REQUIRED TASKS:
a - In the passage about McConnell and Trump, change "infrastructure plan" to "public works plan" and write out the part that begins at the words "Then there’s the" and stops after "it’s very curious.".
b - According to the passage about McConnell and Trump, which two top deputies of McConnell threw cold water on Trump's infrastructure plan?
c - Continue the passage about McConnell's political philosophy after its last sentence.

PASSAGE SHOWN:
--------------------------------
Then there’s the fact that McConnell has already announced that term limits, a Trump priority, will not be on the Senate agenda. And that McConnell’s top deputies John Cornyn and John Thune threw cold water on Trump’s infrastructure plan, saying it was unnecessary and must be paid for. And that other Senate Republicans are threatening to block Trump’s foreign policy selections.

You can find some tensions between Trump and House Republicans too, mainly over deficits. But generally speaking, the House wants to blitz through legislation quickly, and the Senate appears to have no interest in that. You can rationalize some reasons for Senate Republicans’ decisions—they don’t want a budget fight to bog down the agenda early in 2017, or the Supreme Court nomination will take up precious floor time—but looked at in its entirety, it’s very curious.

The best way to make sense of it is to understand McConnell’s political philosophy, which he summarized five years ago to The Atlantic. Discussing Republican obstruction in the Obama era, McConnell said:

We worked very hard to keep our fingerprints off of these proposals… Because we thought—correctly, I think—that the only way the American people would know that a great debate was going on was if the measures were not bipartisan. When you hang the ‘bipartisan’ tag on something, the perception is that differences have been worked out, and there’s a broad agreement that that’s the way forward.
--------------------------------
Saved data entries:
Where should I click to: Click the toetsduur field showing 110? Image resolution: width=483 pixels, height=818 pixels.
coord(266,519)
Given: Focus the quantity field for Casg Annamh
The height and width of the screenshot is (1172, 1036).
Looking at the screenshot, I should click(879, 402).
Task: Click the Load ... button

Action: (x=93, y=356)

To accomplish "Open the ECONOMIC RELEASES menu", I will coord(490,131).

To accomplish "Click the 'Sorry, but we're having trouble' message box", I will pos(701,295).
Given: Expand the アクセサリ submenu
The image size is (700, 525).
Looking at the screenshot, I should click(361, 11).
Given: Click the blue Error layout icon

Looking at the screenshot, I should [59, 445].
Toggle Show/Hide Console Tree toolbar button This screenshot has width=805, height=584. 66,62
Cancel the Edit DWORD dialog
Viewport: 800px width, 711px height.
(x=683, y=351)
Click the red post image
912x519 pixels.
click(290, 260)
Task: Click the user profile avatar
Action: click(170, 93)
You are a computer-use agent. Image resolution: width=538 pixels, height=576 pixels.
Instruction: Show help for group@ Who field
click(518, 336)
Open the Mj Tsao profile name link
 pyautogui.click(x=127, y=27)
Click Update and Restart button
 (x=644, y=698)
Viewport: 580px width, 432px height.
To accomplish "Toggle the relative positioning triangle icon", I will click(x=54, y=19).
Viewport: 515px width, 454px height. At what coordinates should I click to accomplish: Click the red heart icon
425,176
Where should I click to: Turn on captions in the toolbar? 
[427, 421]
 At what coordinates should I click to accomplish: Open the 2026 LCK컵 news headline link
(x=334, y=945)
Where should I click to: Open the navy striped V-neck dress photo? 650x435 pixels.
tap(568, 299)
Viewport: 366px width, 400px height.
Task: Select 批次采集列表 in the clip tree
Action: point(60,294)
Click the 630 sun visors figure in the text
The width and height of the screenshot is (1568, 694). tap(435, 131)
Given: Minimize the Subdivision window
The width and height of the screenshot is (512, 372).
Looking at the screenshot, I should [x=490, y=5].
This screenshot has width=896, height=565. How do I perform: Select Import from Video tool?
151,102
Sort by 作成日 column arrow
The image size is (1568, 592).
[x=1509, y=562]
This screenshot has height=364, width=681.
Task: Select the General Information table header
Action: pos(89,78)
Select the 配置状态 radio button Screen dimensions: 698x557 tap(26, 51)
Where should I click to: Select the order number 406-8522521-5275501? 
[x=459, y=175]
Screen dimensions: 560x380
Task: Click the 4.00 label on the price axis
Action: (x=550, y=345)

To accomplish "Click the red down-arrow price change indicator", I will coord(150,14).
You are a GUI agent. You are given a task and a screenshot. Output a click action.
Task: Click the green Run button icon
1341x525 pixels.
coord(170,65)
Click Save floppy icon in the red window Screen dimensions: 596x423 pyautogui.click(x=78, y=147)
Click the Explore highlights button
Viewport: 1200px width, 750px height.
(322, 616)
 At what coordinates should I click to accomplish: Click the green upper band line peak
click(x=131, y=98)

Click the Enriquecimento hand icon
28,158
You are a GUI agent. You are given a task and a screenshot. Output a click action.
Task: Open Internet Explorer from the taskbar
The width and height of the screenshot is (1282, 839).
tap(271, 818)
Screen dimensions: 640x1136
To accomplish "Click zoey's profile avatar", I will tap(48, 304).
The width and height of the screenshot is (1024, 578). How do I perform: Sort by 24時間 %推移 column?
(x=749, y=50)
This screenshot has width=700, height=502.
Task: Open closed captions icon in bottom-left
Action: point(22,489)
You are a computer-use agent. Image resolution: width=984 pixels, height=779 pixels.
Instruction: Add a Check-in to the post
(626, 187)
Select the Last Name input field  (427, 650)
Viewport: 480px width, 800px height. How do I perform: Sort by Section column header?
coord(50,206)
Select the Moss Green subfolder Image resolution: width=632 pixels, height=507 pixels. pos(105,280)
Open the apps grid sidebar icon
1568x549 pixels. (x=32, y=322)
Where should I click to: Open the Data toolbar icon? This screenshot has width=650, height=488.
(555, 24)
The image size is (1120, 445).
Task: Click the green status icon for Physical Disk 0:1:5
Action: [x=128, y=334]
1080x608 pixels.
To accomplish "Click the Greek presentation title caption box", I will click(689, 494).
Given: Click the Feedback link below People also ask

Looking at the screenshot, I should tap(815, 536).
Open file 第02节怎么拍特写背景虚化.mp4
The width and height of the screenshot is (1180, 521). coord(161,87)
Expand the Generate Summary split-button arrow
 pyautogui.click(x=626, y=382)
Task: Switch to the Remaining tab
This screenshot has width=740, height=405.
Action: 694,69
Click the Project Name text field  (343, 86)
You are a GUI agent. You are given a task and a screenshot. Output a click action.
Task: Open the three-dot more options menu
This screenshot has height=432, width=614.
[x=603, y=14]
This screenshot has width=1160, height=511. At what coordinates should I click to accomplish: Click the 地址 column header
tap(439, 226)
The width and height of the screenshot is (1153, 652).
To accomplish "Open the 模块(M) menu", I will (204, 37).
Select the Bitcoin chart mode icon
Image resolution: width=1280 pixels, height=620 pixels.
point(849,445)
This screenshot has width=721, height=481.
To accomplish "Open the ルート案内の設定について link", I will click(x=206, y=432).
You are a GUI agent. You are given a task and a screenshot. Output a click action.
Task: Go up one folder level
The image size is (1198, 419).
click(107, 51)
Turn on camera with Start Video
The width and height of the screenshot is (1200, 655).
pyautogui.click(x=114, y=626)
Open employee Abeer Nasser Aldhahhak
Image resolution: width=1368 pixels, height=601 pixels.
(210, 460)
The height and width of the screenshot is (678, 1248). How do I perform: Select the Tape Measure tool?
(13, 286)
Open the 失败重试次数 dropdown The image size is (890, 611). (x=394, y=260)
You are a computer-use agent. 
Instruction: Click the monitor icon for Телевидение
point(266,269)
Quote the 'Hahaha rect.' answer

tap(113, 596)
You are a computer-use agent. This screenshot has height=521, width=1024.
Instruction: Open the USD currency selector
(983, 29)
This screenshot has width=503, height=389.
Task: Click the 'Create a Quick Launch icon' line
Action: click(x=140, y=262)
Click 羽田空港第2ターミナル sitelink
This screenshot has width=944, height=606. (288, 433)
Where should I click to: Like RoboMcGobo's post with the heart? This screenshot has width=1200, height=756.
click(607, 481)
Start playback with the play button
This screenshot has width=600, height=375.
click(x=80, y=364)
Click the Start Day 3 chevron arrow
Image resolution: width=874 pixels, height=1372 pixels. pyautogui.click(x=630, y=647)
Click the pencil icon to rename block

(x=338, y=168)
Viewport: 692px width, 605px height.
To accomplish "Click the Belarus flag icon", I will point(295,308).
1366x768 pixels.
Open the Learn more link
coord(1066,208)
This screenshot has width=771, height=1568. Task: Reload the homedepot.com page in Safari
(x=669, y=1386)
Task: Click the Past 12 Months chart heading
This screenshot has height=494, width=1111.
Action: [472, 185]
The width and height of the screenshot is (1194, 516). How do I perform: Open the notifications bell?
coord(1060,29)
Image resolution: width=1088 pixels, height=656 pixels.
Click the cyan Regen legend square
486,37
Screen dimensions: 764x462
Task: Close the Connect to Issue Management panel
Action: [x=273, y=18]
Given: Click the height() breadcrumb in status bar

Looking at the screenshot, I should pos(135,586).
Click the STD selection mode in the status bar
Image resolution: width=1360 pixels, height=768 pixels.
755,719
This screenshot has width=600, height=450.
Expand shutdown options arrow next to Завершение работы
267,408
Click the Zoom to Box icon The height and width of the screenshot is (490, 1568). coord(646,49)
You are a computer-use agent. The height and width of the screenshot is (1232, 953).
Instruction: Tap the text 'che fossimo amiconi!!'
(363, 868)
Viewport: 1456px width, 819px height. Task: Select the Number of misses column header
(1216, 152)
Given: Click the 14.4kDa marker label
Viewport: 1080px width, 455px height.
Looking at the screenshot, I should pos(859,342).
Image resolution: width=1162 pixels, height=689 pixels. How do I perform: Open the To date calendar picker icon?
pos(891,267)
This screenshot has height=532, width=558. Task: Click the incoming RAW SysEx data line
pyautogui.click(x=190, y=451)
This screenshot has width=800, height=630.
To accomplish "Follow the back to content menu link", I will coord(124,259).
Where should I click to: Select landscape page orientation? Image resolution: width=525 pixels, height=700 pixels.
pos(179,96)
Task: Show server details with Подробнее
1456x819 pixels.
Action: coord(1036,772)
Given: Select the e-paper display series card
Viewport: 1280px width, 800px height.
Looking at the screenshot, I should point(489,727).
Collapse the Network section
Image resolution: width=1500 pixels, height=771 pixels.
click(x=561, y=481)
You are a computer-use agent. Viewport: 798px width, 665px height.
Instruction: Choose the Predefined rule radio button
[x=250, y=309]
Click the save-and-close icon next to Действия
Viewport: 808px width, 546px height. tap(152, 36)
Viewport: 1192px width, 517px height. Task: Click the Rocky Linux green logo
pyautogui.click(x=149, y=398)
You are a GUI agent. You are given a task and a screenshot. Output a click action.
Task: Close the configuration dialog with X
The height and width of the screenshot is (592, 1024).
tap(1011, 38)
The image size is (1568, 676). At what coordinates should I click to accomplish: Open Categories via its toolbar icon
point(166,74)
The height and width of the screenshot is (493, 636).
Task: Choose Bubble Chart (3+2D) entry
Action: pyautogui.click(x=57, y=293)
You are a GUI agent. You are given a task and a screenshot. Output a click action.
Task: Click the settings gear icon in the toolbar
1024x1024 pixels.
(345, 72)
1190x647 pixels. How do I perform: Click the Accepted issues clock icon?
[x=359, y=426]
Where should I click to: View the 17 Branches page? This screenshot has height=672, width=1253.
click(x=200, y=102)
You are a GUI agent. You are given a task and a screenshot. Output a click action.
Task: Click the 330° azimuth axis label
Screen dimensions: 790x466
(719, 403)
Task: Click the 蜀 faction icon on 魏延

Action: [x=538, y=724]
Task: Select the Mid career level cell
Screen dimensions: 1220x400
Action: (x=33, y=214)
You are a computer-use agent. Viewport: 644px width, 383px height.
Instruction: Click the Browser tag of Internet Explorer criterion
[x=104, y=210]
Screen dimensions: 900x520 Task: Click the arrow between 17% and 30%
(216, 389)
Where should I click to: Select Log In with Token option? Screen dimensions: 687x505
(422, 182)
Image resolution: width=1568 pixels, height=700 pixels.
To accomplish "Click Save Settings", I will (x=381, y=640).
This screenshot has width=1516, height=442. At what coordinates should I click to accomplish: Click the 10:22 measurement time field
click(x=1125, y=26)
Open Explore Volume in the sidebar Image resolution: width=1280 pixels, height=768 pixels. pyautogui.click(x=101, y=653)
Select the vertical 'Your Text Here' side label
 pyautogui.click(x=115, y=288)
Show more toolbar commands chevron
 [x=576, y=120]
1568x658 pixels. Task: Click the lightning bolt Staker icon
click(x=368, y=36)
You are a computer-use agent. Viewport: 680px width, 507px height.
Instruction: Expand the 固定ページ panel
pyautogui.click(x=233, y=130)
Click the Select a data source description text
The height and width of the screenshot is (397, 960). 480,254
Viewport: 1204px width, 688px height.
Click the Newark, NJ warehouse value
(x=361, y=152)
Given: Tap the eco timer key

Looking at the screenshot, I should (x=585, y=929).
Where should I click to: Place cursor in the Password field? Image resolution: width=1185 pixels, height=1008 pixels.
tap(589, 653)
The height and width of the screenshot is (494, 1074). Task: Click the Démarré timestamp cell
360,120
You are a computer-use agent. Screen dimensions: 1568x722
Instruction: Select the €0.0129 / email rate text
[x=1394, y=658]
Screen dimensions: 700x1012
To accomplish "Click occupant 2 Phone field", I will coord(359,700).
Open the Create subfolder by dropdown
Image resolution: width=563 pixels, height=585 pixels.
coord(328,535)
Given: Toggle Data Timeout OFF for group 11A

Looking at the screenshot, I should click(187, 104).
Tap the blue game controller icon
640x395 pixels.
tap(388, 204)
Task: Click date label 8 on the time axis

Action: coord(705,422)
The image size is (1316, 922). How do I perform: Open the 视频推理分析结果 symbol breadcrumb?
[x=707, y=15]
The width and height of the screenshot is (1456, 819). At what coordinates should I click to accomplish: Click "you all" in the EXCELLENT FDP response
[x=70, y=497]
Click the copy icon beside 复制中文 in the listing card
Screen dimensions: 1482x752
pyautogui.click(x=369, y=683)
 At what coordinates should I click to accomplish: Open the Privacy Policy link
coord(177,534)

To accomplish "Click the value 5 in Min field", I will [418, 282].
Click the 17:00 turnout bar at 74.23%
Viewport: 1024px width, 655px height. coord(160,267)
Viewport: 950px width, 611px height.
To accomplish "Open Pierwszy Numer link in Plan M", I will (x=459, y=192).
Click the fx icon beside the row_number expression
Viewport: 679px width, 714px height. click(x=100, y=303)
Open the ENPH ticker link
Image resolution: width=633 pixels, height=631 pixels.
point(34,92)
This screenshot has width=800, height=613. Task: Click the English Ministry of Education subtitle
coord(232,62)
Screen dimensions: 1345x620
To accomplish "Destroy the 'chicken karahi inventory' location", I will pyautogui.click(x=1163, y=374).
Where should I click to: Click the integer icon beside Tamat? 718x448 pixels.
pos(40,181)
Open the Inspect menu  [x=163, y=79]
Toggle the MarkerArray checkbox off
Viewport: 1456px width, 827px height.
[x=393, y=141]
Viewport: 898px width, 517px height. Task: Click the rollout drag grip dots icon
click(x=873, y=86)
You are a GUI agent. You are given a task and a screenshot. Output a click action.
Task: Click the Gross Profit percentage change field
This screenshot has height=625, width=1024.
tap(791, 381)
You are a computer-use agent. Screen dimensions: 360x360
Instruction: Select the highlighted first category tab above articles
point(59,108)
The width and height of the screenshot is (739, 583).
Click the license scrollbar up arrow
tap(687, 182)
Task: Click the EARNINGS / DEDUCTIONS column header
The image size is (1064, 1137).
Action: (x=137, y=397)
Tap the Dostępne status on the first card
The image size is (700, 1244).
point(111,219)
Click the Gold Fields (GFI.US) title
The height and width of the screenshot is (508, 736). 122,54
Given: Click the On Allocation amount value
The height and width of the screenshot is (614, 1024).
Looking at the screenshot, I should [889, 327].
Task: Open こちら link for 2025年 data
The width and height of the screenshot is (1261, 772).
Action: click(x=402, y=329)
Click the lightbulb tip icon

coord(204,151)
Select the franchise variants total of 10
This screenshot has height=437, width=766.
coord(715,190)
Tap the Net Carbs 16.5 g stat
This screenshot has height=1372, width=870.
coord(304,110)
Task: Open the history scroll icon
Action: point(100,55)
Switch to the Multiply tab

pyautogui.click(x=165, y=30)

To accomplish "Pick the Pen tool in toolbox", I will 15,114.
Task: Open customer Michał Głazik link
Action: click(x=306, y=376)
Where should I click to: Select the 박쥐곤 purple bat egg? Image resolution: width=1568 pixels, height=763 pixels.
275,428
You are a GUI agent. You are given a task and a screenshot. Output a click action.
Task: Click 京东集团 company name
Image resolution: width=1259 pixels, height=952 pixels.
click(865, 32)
--------------------------------
ACTIVITY ANSWERS:
a -
Then there’s the fact that McConnell has already announced that term limits, a Trump priority, will not be on the Senate agenda. And that McConnell’s top deputies John Cornyn and John Thune threw cold water on Trump’s public works plan, saying it was unnecessary and must be paid for. And that other Senate Republicans are threatening to block Trump’s foreign policy selections.

You can find some tensions between Trump and House Republicans too, mainly over deficits. But generally speaking, the House wants to blitz through legislation quickly, and the Senate appears to have no interest in that. You can rationalize some reasons for Senate Republicans’ decisions—they don’t want a budget fight to bog down the agenda early in 2017, or the Supreme Court nomination will take up precious floor time—but looked at in its entirety, it’s very curious.

b - John Cornyn and John Thune

c -
In the minority, McConnell preferred to let Democrats own the policies, and subsequently the consequences. So reverse-engineer the scenario for today. McConnell doesn’t want a great debate between the parties. He wants Democratic buy-in for anything with the potential to be unpopular, so his party members cannot be blamed. Cornyn, number two in the Senate leadership, out and out said it: “If you do things purely on the party line, then it’s unsustainable.”

McConnell has no use for power other than acquiring and maintaining it. The only policy issue he’s ever felt deeply about was eliminating campaign-finance laws—in other words, giving Republicans an advantage in elections. Getting nothing done, and painting Democrats as responsible, appeals to him. So does making bipartisan deals to neutralize Democratic strategy in the midterms. Ramming things through all alone does not.

This strategy has yet to come in contact with the Republican base. They are unlikely to accept as a given that Democrats are tying McConnell’s hands. If Trump’s agenda continually bogs down in the Senate, conservative activists, a handful of hard-right senators (think Ted Cruz), and likely Trump himself will have no problem pointing fingers directly at McConnell, wedging him between GOP voter rage and his own political instincts.

The 2018 Senate calendar insulates Republicans to some degree. Only eight Republicans are up for re-election, and one, Hatch, announced six years ago that this would be his last term (though more recently he seems to be wavering). There just aren’t many opportunities to hold Senate Republicans accountable for McConnell’s gambit. And senators who want to get their bills voted on and their committee assignments approved will back McConnell.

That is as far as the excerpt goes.